Formation of a Contract Through Conduct
The court determined that a contract was formed through the conduct of the parties rather than through the written terms of their exchanged documents. Tippins and Flender both proceeded with the transaction: Tippins accepted and installed the gear drives, while Flender manufactured and shipped the assemblies. This conduct indicated mutual assent to form a contract despite the lack of agreement on the specific terms outlined in their respective forms. According to UCC section 2207(c), when the writings of the parties do not establish a contract, but their conduct does, the contract consists of those terms on which the writings agree, along with any supplementary terms incorporated under the UCC. The court observed that the parties' actions demonstrated a mutual recognition of a contract, thus establishing it through conduct.

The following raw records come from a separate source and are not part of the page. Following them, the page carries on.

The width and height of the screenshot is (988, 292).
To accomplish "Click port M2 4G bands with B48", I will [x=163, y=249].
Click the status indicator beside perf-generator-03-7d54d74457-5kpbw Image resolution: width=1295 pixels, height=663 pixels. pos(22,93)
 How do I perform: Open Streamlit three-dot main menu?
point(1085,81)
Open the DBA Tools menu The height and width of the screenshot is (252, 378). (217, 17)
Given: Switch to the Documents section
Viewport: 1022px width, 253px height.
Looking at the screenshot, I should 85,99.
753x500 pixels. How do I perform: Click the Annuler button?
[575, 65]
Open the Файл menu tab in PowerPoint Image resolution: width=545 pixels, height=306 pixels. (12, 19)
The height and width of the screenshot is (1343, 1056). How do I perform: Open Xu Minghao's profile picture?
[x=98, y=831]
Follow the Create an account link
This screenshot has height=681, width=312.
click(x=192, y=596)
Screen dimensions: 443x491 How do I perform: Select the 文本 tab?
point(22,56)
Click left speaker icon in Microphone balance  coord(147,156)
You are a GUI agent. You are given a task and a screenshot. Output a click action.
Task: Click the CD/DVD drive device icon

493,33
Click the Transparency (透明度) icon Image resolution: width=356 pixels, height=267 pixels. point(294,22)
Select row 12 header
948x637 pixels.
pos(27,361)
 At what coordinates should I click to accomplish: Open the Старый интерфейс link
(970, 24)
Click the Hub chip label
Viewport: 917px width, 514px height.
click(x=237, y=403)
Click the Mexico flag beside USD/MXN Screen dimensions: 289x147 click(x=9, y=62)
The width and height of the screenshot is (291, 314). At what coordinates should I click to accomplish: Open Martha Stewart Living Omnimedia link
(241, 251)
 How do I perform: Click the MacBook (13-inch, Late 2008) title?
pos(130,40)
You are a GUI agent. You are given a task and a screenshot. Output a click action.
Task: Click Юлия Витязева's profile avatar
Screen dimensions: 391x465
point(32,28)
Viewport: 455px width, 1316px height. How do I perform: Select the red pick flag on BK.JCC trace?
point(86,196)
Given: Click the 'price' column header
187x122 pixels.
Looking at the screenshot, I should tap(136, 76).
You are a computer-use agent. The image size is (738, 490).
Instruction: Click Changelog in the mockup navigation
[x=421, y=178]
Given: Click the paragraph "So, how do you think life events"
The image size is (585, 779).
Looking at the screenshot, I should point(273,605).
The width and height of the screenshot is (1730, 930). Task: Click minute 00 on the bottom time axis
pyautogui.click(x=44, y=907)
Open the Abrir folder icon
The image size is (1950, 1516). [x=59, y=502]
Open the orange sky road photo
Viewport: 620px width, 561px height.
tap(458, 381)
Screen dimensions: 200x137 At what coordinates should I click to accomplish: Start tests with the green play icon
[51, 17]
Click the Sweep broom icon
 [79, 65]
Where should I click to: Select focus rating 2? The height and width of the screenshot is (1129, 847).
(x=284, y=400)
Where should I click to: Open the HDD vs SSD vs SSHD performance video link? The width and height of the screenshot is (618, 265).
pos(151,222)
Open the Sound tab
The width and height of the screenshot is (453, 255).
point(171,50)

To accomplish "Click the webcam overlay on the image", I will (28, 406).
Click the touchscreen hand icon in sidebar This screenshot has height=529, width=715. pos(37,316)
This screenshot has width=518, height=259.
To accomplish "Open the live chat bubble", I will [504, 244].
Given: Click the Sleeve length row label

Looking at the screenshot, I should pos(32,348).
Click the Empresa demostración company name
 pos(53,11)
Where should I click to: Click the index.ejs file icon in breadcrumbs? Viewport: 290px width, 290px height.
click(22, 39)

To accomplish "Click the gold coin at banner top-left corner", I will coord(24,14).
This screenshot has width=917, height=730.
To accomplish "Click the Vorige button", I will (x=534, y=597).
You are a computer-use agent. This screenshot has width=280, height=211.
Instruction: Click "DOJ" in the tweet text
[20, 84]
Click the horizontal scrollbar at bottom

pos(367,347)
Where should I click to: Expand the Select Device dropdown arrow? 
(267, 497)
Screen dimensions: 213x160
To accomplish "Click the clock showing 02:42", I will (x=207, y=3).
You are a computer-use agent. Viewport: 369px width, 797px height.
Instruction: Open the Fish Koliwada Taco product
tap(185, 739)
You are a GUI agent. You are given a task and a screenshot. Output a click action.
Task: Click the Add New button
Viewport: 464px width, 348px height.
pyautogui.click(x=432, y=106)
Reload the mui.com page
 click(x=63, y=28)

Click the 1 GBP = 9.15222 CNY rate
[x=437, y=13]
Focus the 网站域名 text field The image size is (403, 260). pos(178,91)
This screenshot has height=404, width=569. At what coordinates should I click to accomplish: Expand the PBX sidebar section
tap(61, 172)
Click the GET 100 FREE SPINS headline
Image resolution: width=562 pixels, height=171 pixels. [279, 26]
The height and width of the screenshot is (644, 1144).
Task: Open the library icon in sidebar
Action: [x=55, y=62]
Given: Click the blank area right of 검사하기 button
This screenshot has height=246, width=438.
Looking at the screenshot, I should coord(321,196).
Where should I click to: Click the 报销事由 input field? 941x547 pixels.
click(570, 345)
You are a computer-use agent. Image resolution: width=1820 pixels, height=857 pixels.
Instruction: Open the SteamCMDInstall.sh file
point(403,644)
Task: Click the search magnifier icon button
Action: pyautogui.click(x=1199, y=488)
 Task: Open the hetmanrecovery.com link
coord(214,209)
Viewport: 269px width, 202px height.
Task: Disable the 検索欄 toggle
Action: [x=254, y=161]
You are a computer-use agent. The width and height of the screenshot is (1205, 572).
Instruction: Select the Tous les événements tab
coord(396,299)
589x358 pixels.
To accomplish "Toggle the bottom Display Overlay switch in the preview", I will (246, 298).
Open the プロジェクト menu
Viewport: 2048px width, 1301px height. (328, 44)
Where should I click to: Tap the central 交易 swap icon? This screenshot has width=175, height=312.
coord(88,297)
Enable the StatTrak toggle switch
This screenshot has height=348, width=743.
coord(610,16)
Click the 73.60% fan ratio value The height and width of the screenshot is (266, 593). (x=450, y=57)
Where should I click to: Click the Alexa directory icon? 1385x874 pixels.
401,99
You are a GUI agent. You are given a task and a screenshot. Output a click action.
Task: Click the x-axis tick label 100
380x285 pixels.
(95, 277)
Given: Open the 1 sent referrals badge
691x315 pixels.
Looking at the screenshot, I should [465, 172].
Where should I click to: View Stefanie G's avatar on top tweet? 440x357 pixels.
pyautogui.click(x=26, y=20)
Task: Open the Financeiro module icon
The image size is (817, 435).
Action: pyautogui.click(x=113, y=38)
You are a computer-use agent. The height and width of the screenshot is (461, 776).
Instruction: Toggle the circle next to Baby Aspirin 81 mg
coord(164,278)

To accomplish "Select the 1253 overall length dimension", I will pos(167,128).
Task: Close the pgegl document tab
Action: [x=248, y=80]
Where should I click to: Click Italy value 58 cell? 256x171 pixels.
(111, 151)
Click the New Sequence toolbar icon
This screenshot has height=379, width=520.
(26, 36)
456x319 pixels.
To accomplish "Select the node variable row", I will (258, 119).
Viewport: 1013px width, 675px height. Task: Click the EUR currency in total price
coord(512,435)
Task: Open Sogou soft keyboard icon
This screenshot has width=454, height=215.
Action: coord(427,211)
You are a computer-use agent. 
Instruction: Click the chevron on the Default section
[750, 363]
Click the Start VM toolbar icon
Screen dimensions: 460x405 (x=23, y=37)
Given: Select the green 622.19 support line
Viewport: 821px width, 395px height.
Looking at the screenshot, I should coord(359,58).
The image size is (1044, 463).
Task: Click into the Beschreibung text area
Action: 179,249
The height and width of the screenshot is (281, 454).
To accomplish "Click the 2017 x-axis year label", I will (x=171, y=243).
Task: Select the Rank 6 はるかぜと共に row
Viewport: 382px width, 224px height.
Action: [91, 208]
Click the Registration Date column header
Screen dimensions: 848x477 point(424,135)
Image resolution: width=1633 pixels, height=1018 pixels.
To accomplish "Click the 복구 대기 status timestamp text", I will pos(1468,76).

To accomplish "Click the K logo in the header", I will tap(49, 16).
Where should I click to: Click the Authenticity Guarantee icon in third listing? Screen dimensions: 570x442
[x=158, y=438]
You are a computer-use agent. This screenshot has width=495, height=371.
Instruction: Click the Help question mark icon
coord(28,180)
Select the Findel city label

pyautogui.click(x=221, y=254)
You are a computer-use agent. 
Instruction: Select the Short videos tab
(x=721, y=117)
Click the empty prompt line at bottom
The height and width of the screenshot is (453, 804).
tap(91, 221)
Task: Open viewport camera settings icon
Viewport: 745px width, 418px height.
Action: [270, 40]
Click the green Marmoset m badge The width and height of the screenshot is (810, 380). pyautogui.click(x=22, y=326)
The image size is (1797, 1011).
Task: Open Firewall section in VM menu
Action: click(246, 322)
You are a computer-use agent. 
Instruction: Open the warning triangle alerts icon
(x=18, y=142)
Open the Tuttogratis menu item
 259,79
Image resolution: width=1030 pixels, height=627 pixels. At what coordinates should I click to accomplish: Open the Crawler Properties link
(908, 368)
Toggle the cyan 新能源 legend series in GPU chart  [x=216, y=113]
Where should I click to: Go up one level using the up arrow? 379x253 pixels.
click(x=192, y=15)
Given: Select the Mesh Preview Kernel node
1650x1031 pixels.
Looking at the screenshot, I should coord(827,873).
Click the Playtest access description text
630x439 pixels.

Rejection of the Common Law "Mirror-Image" Rule
The court's reasoning explicitly rejected the common law "mirror-image" rule, which required that an acceptance must be identical to the offer for a contract to be formed. Under this rule, any deviation in terms would result in a counter-offer rather than acceptance. The UCC section 2207, however, allows for a contract to be formed even when the acceptance contains terms additional to or different from those in the offer, unless the acceptance is expressly conditional on assent to the differing terms. This provision reflects the practicalities of modern commercial transactions, where businesses often proceed with deals despite discrepancies in their respective forms. The court aligned with this modern approach, emphasizing the impracticality of requiring exact correspondence between offer and acceptance in the context of business dealings.
Disregarding Conflicting Terms
By applying the "knockout" rule, the court disregarded the conflicting dispute resolution terms in the parties' forms. The court noted that Flender's invoice specified jurisdiction in Illinois courts, whereas Tippins's purchase order called for arbitration in Vienna. These conflicting provisions were "knocked out," meaning they were excluded from the final contract, leaving the contract without any dispute resolution terms. This approach ensured that neither party's preferred terms were unfairly imposed on the other, reflecting the UCC's intent to facilitate commercial transactions without undue reliance on the traditional offer-and-acceptance model. The court's decision to disregard the conflicting terms reinforced the principle that a contract's formation should not be hindered by discrepancies in non-essential terms.
Permitting Litigation in Pennsylvania
With the arbitration and forum selection clauses removed by the "knockout" rule, the court found no impediment to Flender's action proceeding in the Court of Common Pleas of Allegheny County. The absence of a valid dispute resolution provision within the parties' contract allowed the Pennsylvania court to exercise jurisdiction over the matter. Tippins's objection, based on the assertion that the contract required arbitration, was rejected because the arbitration clause never became part of the contract. Thus, the court upheld the trial court's decision to deny Tippins's motion to compel arbitration, affirming Flender's right to pursue the claim in the state court.